Reply inline: On Tue, January 18, 2011 05:33, Clay Shentrup wrote:
On Fri, Jan 14, 2011 at 10:14, Thomas Dukleth <kohalist@agogme.com> wrote:
[...]
The deficiency in the
FairVote criticism of range voting to which I linked was that the scenario they give uses a range which is unduly high relative to the number of voters.
Their scenario has 100 voters casting ballots with a range of 0 to 99.
I don't know what the number of voters has to do with the range of scores. In any case, I think a 0-9 scale should be plenty.
The larger the range of permitted scores relative to the number of voters the greater the possibility, however unrealistic, that a few strategic voters using the highest permitted scores might outvote a much larger number of voters mistakenly using the weakest scores. The scenario described by FairVote would not have worked with 100 voters and a permitted range of only 0 to 9. They needed the large range to make their absurdly contrived scenario work.

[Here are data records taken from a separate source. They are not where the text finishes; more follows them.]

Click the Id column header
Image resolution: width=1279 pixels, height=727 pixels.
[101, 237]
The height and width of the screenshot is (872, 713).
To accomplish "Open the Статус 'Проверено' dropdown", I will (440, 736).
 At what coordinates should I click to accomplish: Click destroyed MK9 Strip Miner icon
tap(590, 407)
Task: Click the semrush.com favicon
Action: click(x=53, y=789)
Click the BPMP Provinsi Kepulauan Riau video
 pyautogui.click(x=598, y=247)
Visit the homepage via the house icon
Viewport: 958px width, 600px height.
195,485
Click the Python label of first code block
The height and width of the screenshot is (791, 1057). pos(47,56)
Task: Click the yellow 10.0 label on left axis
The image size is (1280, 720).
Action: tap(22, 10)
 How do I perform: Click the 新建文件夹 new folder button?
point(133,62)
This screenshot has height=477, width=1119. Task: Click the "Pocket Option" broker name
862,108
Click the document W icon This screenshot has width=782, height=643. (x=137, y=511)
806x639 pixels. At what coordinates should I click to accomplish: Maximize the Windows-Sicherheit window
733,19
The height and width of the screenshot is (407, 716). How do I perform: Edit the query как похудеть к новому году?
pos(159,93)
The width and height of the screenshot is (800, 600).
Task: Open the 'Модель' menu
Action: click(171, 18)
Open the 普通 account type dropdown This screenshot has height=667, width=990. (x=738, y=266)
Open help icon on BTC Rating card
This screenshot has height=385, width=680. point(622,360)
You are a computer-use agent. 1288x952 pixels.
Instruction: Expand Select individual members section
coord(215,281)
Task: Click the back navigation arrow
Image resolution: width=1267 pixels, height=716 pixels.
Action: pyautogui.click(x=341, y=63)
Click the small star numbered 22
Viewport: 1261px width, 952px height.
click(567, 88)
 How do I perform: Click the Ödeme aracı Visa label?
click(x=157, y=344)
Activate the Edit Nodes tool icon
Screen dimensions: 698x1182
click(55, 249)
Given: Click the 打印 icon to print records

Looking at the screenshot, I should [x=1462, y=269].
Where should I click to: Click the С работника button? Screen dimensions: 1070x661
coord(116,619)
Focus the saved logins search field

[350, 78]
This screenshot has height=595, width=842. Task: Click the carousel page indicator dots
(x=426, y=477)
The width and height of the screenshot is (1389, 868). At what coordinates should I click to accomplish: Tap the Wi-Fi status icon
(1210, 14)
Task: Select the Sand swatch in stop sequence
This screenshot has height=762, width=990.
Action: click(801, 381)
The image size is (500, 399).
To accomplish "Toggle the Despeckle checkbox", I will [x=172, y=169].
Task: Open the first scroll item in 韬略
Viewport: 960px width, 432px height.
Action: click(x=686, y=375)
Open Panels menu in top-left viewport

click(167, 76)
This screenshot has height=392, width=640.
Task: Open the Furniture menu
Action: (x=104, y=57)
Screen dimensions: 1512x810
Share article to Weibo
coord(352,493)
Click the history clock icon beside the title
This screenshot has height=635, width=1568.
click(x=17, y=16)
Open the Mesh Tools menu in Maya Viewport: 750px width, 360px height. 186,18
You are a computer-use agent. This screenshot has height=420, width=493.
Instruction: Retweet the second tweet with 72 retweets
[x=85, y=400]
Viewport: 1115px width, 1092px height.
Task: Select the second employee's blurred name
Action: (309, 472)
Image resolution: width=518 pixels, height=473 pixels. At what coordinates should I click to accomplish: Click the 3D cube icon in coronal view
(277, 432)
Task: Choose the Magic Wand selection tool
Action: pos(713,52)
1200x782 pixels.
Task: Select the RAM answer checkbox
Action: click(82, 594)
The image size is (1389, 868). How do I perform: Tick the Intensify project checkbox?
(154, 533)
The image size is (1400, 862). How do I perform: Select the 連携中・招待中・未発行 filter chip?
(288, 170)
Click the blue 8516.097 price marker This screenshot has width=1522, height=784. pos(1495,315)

The relatively large range allows merely two voters using a reasonable voting strategy of casting their greatest preference strongly at the maximum range of 99 to outvote all other voters expressing their greatest preference weakly near the minimum of the range at 1.
Well, yes. That analogy is pretty absurd in its sheer implausibility. However, the range they use is precisely what is advocated by some people. (I advocate 0-9, as I said.) http://scorevoting.net/Why99.html
A reasonably low range relative to the number of voters along with voters
who use some half intelligent sense of voting strategy avoids the unreasonable case above.